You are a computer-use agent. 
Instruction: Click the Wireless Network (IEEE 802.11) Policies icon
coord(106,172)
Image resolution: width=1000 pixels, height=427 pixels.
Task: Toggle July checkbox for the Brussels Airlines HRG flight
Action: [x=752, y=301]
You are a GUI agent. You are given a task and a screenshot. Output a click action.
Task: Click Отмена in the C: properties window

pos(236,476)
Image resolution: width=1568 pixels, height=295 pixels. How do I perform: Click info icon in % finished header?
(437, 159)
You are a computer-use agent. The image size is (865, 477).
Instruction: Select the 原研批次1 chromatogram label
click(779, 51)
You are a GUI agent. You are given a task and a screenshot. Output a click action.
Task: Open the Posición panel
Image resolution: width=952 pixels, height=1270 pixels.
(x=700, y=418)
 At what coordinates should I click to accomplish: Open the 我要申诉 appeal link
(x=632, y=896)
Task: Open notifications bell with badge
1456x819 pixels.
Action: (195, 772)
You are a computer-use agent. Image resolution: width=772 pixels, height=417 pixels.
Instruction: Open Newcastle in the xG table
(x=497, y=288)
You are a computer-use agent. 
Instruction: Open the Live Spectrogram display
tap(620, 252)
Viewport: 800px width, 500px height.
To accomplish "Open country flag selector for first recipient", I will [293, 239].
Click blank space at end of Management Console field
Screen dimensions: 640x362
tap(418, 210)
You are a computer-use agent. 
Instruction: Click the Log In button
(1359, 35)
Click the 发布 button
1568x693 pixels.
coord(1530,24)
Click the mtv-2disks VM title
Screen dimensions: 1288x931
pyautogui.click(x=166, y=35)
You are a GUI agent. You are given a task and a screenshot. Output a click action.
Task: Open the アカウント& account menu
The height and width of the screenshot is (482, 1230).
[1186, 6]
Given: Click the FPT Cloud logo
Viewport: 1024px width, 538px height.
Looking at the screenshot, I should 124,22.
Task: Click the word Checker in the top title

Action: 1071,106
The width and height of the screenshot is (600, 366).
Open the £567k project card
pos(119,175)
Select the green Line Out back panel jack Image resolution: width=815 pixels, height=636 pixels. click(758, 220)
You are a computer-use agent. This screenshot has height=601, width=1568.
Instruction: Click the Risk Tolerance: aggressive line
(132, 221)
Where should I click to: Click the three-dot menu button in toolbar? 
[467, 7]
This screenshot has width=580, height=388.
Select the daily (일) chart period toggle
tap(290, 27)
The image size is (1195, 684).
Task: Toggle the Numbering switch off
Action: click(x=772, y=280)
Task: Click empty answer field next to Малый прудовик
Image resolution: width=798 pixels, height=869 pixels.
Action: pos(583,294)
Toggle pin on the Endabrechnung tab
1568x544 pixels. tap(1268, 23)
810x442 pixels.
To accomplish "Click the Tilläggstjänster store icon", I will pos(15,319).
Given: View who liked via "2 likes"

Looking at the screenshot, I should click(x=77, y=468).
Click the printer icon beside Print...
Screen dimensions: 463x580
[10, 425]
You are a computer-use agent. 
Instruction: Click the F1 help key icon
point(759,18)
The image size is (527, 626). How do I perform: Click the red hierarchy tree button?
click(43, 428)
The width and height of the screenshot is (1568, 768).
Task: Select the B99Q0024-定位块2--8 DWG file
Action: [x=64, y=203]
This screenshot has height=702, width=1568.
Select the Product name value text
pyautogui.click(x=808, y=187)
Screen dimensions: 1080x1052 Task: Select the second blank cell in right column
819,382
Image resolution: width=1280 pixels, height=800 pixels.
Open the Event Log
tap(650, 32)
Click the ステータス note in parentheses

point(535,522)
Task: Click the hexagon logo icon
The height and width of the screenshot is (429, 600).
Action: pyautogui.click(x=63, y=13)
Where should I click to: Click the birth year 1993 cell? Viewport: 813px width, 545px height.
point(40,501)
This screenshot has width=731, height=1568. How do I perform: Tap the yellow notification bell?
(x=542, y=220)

───

TASK TO COMPLETE:
Nothing but the lines from the one containing "Given: View who" to the end of the entries belongs in the answer, and each must match exactly.

RESULT:
Given: View who liked via "2 likes"

Looking at the screenshot, I should click(x=77, y=468).
Click the printer icon beside Print...
Screen dimensions: 463x580
[10, 425]
You are a computer-use agent. 
Instruction: Click the F1 help key icon
point(759,18)
The image size is (527, 626). How do I perform: Click the red hierarchy tree button?
click(43, 428)
The width and height of the screenshot is (1568, 768).
Task: Select the B99Q0024-定位块2--8 DWG file
Action: [x=64, y=203]
This screenshot has height=702, width=1568.
Select the Product name value text
pyautogui.click(x=808, y=187)
Screen dimensions: 1080x1052 Task: Select the second blank cell in right column
819,382
Image resolution: width=1280 pixels, height=800 pixels.
Open the Event Log
tap(650, 32)
Click the ステータス note in parentheses

point(535,522)
Task: Click the hexagon logo icon
The height and width of the screenshot is (429, 600).
Action: pyautogui.click(x=63, y=13)
Where should I click to: Click the birth year 1993 cell? Viewport: 813px width, 545px height.
point(40,501)
This screenshot has width=731, height=1568. How do I perform: Tap the yellow notification bell?
(x=542, y=220)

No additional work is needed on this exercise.